15. Decision to return.
The decision to return to the physical body may be voluntary or involuntary. If voluntary, the decision to return is often made following discussion with spiritual beings and is often associated with unfinished life lessons or responsibilities. Whether voluntary or involuntary, feelings of sadness, loss, depression and anxiety may follow return to this life. Involvement in a decision regarding return to the body occurred in 62% of NDE-rs surveyed.
16. Returning to the body.
Often (but not always) feelings of pain associated with the life threatening injury return.
17. Special gifts.
Some experience-rs report psychic or other paranormal abilities after an NDE. Commonly described is a marked increase in intuitive ability. Another common phenomena is “electrical sensitivity” where NDE-rs discover their watches stop and nearby electrical devices (often lights) go out. There has never been a good large-scale scientific study of these phenomena. When researchers asked NDE-rs “Did you have any psychic, paranormal or other special gifts following the experience you did not have prior to the experience?,” 54% answered yes.

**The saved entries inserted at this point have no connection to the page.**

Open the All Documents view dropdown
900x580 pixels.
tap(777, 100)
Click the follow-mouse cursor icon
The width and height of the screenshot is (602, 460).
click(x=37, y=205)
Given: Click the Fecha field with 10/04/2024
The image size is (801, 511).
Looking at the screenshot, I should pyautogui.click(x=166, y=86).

18. Changes of attitudes and beliefs.
A belief in God, loss of fear of death and a more loving interaction with others often follow an NDE. Virtually all NDE-rs have no fear of death. Some NDE experience-rs establish more loving relationships. Other NDE experience-rs find their change in attitudes and beliefs may alter previously established interpersonal relationship dynamics resulting in conflict with loved ones, family and friends. Changes in attitudes or beliefs following the NDE was described by 91% of the NDE-rs surveyed....For more information on this fascinating subject, refer to this site: Near Death Experience Research Foundation
Spiritual Reality: Near Death Experiences (2010) - FULL LENGTH DOCUMENTARY:
There is a spiritual awakening going on right now in mass proportions and is growing exponentially. By the end of this video, you'll have no doubts about our true, divine reason for being here. You'll feel uplifted and re-energized!

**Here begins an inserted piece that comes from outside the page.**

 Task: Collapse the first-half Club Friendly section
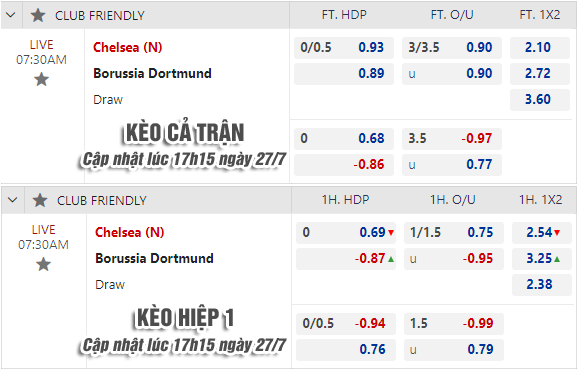(x=13, y=200)
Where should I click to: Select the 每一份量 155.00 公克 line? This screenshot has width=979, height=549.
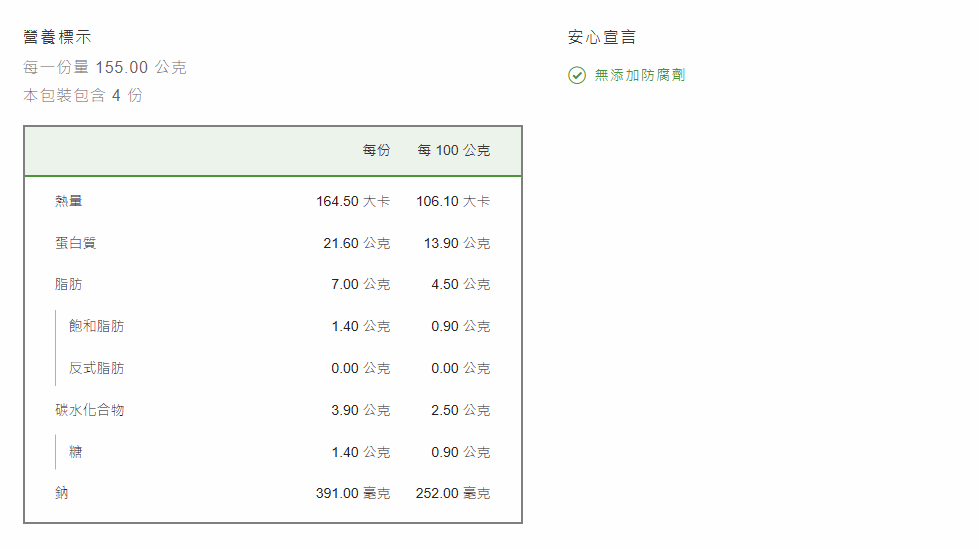click(105, 68)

There are many commonalities amongst virtually every person who has had a near death experience. This video encompasses these commonalities to prove beyond the shadow of a doubt that there is so much more to our existence than what we can perceive on a third dimensional reality.

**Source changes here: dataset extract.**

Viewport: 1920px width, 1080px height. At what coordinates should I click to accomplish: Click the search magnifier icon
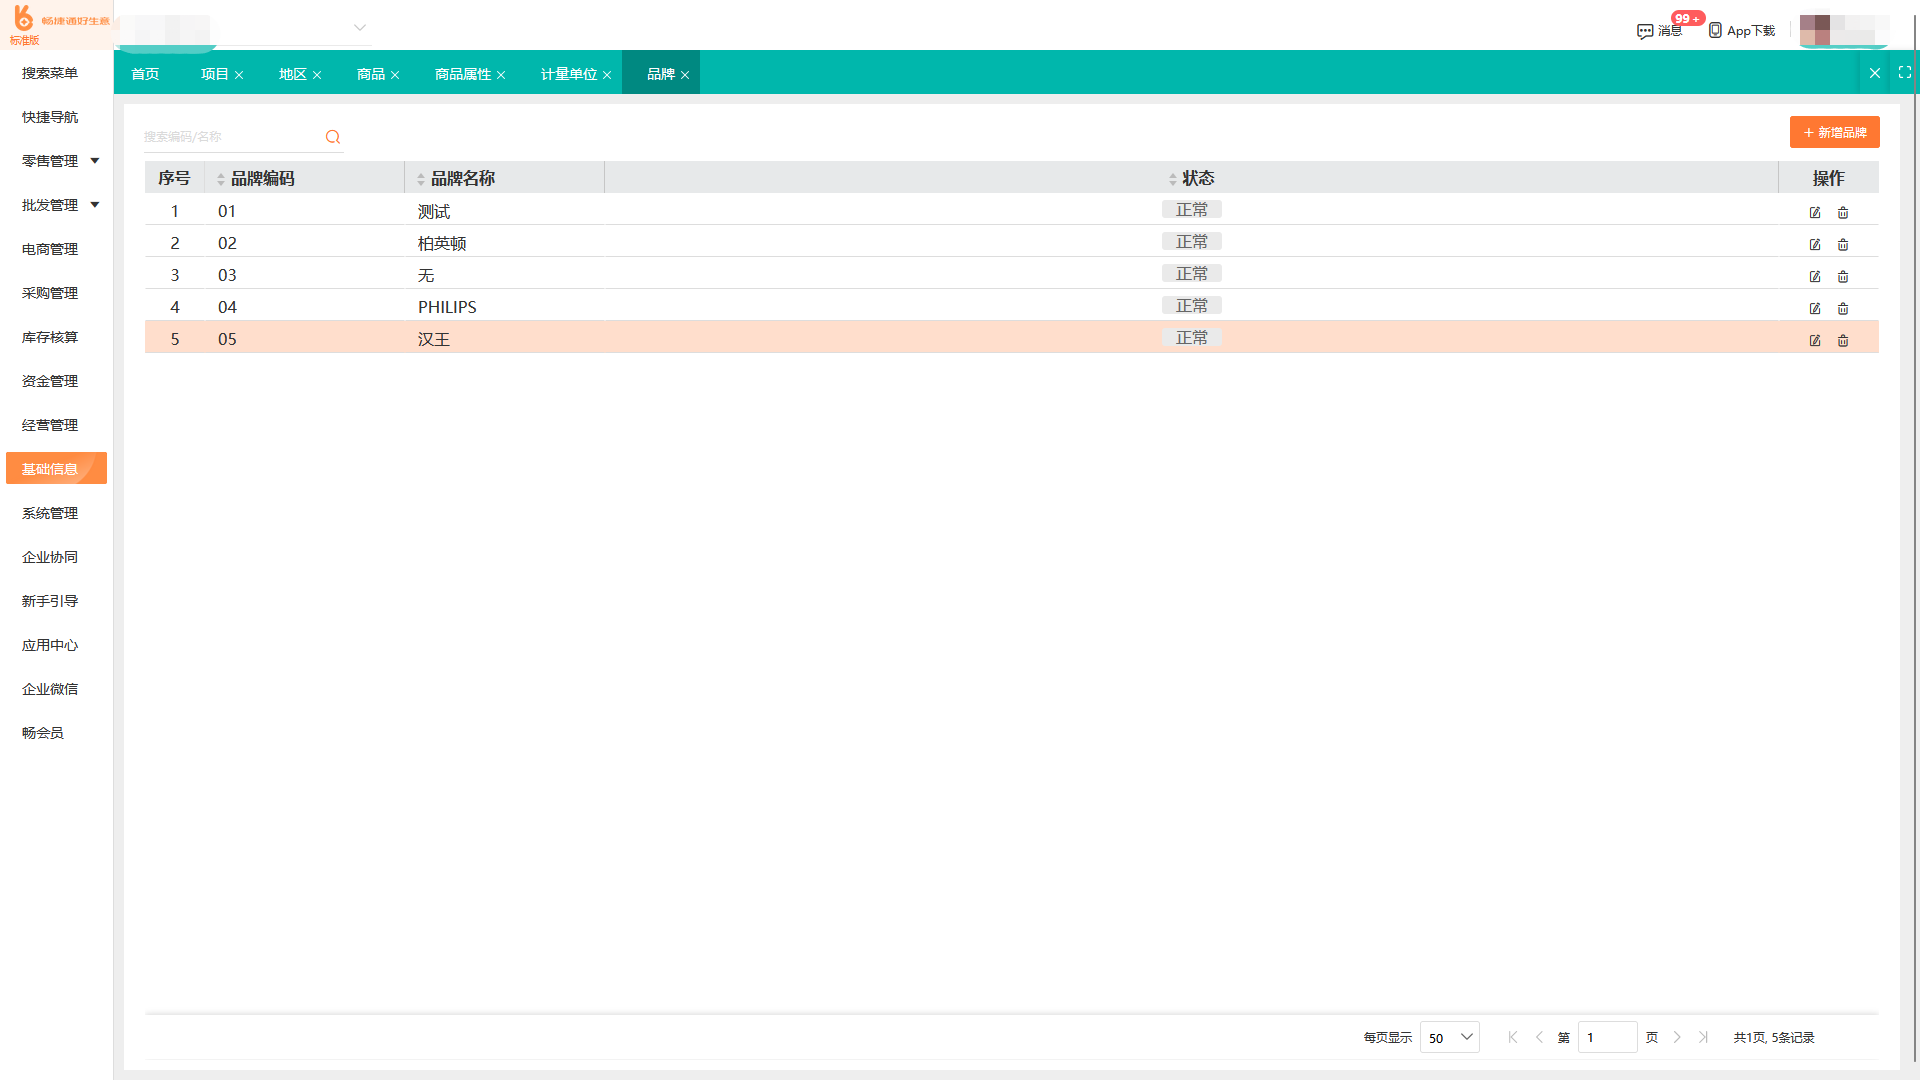[x=332, y=136]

Dr Pim Van Lommel's scientific studies on near-death experiences and consciousness:
Van Lommel is best known for his scientific work on the subjects of near-death experiences and consciousness, including a prospective study published in the medical journal The Lancet. He is also the author of the 2007 Dutch book titled Endless Consciousness: A scientific approach to the near-death experience (Eindeloos Bewustzijn: een wetenschappelijke visie op de Bijna-Dood Ervaring), which has been translated to German, English, French and Spanish (English translation: Consciousness Beyond Life, The Science of the Near-Death Experience", Harper Collins, 2010). In his book Consciousness Beyond Life: The Science of the Near-Death Experience, he postulates a model where consciousness is beyond neurological activities of the brain. He suggests that the brain is merely a terminal for accessing consciousness which is nonlocal (i.e. situated outside the physical body). In this model the brain is analogous to a computer terminal accessing a mainframe or the internet. He further hypothesizes that noncoding DNA and quantum mechanics would make such nonlocal access possible and this model can explain how near-death experiences can be experienced and remembered by people whose brain had no measurable activity. Van Lommel studied medicine at Utrecht University, specializing in cardiology. He worked as a cardiologist at the Rijnstate Hospital, Arnhem, for 26 years (1977-2003).